[Collected data entries]
Content starts
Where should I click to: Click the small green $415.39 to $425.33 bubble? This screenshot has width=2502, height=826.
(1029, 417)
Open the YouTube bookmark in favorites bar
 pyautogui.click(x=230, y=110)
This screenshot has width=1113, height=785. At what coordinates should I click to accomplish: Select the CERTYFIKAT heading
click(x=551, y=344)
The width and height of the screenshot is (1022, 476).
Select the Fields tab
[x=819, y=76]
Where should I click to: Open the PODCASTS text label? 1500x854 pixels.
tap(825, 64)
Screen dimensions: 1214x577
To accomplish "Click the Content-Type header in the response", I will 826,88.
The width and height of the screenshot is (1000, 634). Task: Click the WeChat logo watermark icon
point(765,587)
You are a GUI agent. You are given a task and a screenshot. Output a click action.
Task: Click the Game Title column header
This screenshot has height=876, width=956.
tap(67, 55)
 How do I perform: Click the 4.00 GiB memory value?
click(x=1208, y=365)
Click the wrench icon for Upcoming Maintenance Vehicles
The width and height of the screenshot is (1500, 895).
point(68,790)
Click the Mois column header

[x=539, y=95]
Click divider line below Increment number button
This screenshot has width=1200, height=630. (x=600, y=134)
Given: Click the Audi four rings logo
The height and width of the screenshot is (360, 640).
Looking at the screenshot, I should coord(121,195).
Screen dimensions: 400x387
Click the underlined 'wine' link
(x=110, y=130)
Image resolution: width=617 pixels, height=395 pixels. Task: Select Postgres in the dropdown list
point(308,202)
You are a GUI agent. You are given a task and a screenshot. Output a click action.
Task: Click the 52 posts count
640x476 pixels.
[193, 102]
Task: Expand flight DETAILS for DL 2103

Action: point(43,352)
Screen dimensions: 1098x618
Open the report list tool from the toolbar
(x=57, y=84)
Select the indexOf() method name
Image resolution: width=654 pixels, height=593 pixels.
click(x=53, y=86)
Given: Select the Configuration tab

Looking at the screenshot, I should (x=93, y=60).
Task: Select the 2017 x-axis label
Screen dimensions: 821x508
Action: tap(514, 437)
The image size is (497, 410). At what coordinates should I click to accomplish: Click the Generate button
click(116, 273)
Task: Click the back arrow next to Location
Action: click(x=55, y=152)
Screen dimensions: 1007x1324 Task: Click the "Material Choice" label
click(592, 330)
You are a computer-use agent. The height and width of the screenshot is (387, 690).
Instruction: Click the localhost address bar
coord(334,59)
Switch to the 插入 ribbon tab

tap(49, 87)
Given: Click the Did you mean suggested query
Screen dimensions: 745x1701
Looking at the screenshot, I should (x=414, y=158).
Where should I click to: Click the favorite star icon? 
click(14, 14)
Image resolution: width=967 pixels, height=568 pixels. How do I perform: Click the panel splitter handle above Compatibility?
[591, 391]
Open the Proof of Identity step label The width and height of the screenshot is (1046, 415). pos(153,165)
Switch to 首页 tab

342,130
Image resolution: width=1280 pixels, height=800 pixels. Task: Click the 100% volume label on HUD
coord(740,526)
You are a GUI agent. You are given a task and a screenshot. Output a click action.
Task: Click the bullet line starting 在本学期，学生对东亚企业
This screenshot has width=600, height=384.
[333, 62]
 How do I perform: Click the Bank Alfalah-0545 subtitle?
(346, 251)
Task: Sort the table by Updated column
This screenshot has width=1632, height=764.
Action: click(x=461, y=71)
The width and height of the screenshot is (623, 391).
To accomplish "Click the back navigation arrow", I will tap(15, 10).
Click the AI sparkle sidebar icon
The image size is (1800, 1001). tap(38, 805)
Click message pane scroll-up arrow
Content ends
Exercise directions:
The lines from the one with "Image resolution: width=967" through the end of the data above are to be set down exactly, with both boundary lines included and no other lines.

Task solution:
Image resolution: width=967 pixels, height=568 pixels. How do I perform: Click the panel splitter handle above Compatibility?
[591, 391]
Open the Proof of Identity step label The width and height of the screenshot is (1046, 415). pos(153,165)
Switch to 首页 tab

342,130
Image resolution: width=1280 pixels, height=800 pixels. Task: Click the 100% volume label on HUD
coord(740,526)
You are a GUI agent. You are given a task and a screenshot. Output a click action.
Task: Click the bullet line starting 在本学期，学生对东亚企业
This screenshot has width=600, height=384.
[333, 62]
 How do I perform: Click the Bank Alfalah-0545 subtitle?
(346, 251)
Task: Sort the table by Updated column
This screenshot has width=1632, height=764.
Action: click(x=461, y=71)
The width and height of the screenshot is (623, 391).
To accomplish "Click the back navigation arrow", I will tap(15, 10).
Click the AI sparkle sidebar icon
The image size is (1800, 1001). tap(38, 805)
Click message pane scroll-up arrow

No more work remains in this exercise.